Given the equations:

$$x = \cos \theta$$

$$y = 2 \sin 2 \theta$$

The rate of change of $$x$$ with respect to $$\theta$$, denoted as $$\frac{dx}{d\theta}$$, is calculated as:

$$\frac{dx}{d\theta} = -\sin \theta$$

The rate of change of $$y$$ with respect to $$\theta$$, denoted as $$\frac{dy}{d\theta}$$, is calculated as:

$$\frac{dy}{d\theta} = 2 \times (2 \cos 2 \theta) = 4 \cos 2 \theta$$

**step3 Find Horizontal Tangency Points**

For horizontal tangency, the curve momentarily has a flat slope. This means the rate of change of $$y$$ with respect to $$\theta$$ is zero ($$\frac{dy}{d\theta}=0$$), while the rate of change of $$x$$ with respect to $$\theta$$ is not zero ($$\frac{dx}{d\theta} \neq 0$$). We set $$\frac{dy}{d\theta} = 0$$ to find the values of $$\theta$$.

$$4 \cos 2 \theta = 0$$

$$\cos 2 \theta = 0$$

The angles whose cosine is 0 are $$\frac{\pi}{2}, \frac{3\pi}{2}, \frac{5\pi}{2}, \frac{7\pi}{2}, \ldots$$. So, we can write this in a general form:

$$2 \theta = \frac{\pi}{2} + n\pi$$

where $$n$$ is an integer. Dividing by 2, we get the values for $$\theta$$:

$$\theta = \frac{\pi}{4} + \frac{n\pi}{2}$$

Let's find the specific values of $$\theta$$ within a typical cycle, for example, in the interval $$[0, 2\pi]$$:

For $$n=0$$: $$\theta = \frac{\pi}{4}$$

For $$n=1$$: $$\theta = \frac{\pi}{4} + \frac{\pi}{2} = \frac{3\pi}{4}$$

For $$n=2$$: $$\theta = \frac{\pi}{4} + \pi = \frac{5\pi}{4}$$

For $$n=3$$: $$\theta = \frac{\pi}{4} + \frac{3\pi}{2} = \frac{7\pi}{4}$$

Next, we must check if at these $$\theta$$ values, $$\frac{dx}{d\theta} = -\sin \theta$$ is not zero. If it were zero, the point would not be a simple horizontal tangent.

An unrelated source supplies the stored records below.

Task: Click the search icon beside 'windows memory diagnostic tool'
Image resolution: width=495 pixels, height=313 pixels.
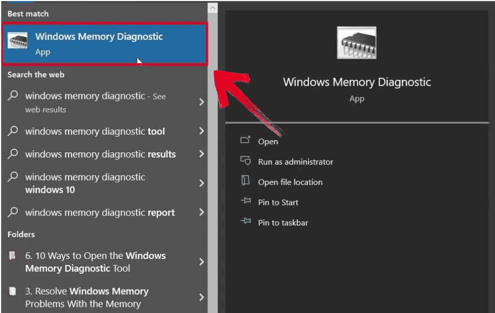Action: tap(13, 131)
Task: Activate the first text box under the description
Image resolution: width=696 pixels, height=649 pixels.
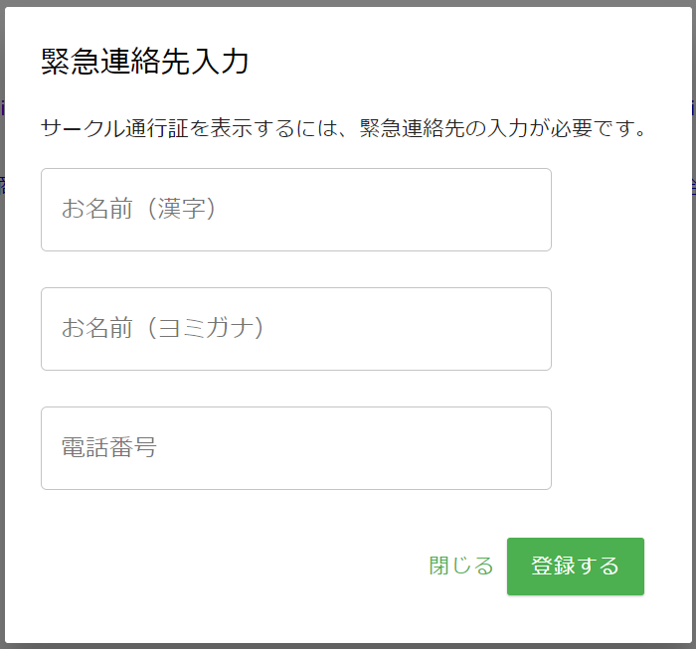Action: 296,210
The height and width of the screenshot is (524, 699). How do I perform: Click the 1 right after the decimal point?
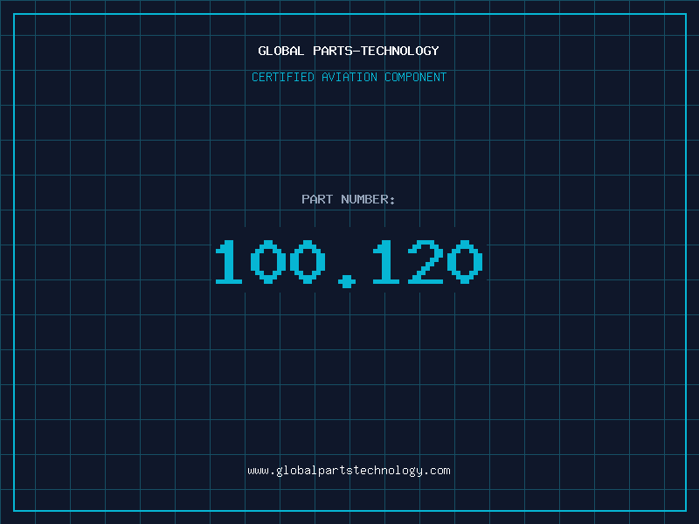(x=386, y=263)
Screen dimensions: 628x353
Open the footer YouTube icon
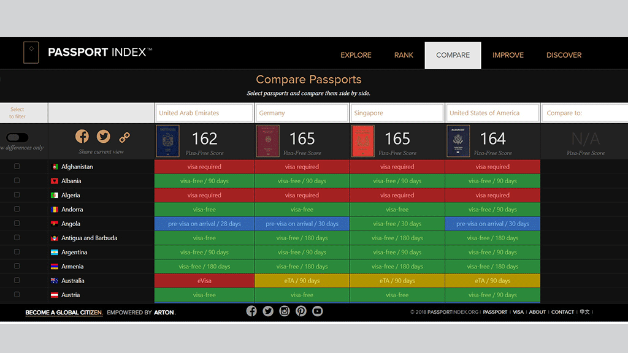pyautogui.click(x=317, y=311)
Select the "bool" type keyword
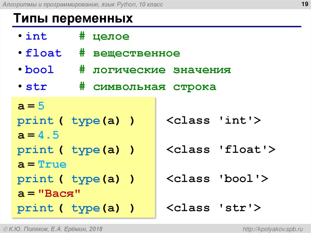 click(x=39, y=70)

For $$\theta = \frac{\pi}{4}$$: $$-\sin(\frac{\pi}{4}) = -\frac{\sqrt{2}}{2} \neq 0$$

For $$\theta = \frac{3\pi}{4}$$: $$-\sin(\frac{3\pi}{4}) = -\frac{\sqrt{2}}{2} \neq 0$$

For $$\theta = \frac{5\pi}{4}$$: $$-\sin(\frac{5\pi}{4}) = -(-\frac{\sqrt{2}}{2}) = \frac{\sqrt{2}}{2} \neq 0$$

For $$\theta = \frac{7\pi}{4}$$: $$-\sin(\frac{7\pi}{4}) = -(-\frac{\sqrt{2}}{2}) = \frac{\sqrt{2}}{2} \neq 0$$

Since $$\frac{dx}{d\theta} \neq 0$$ for all these $$\theta$$ values, these points correspond to horizontal tangents. Now we substitute these $$\theta$$ values into the original $$x$$ and $$y$$ equations to find the coordinates of these points.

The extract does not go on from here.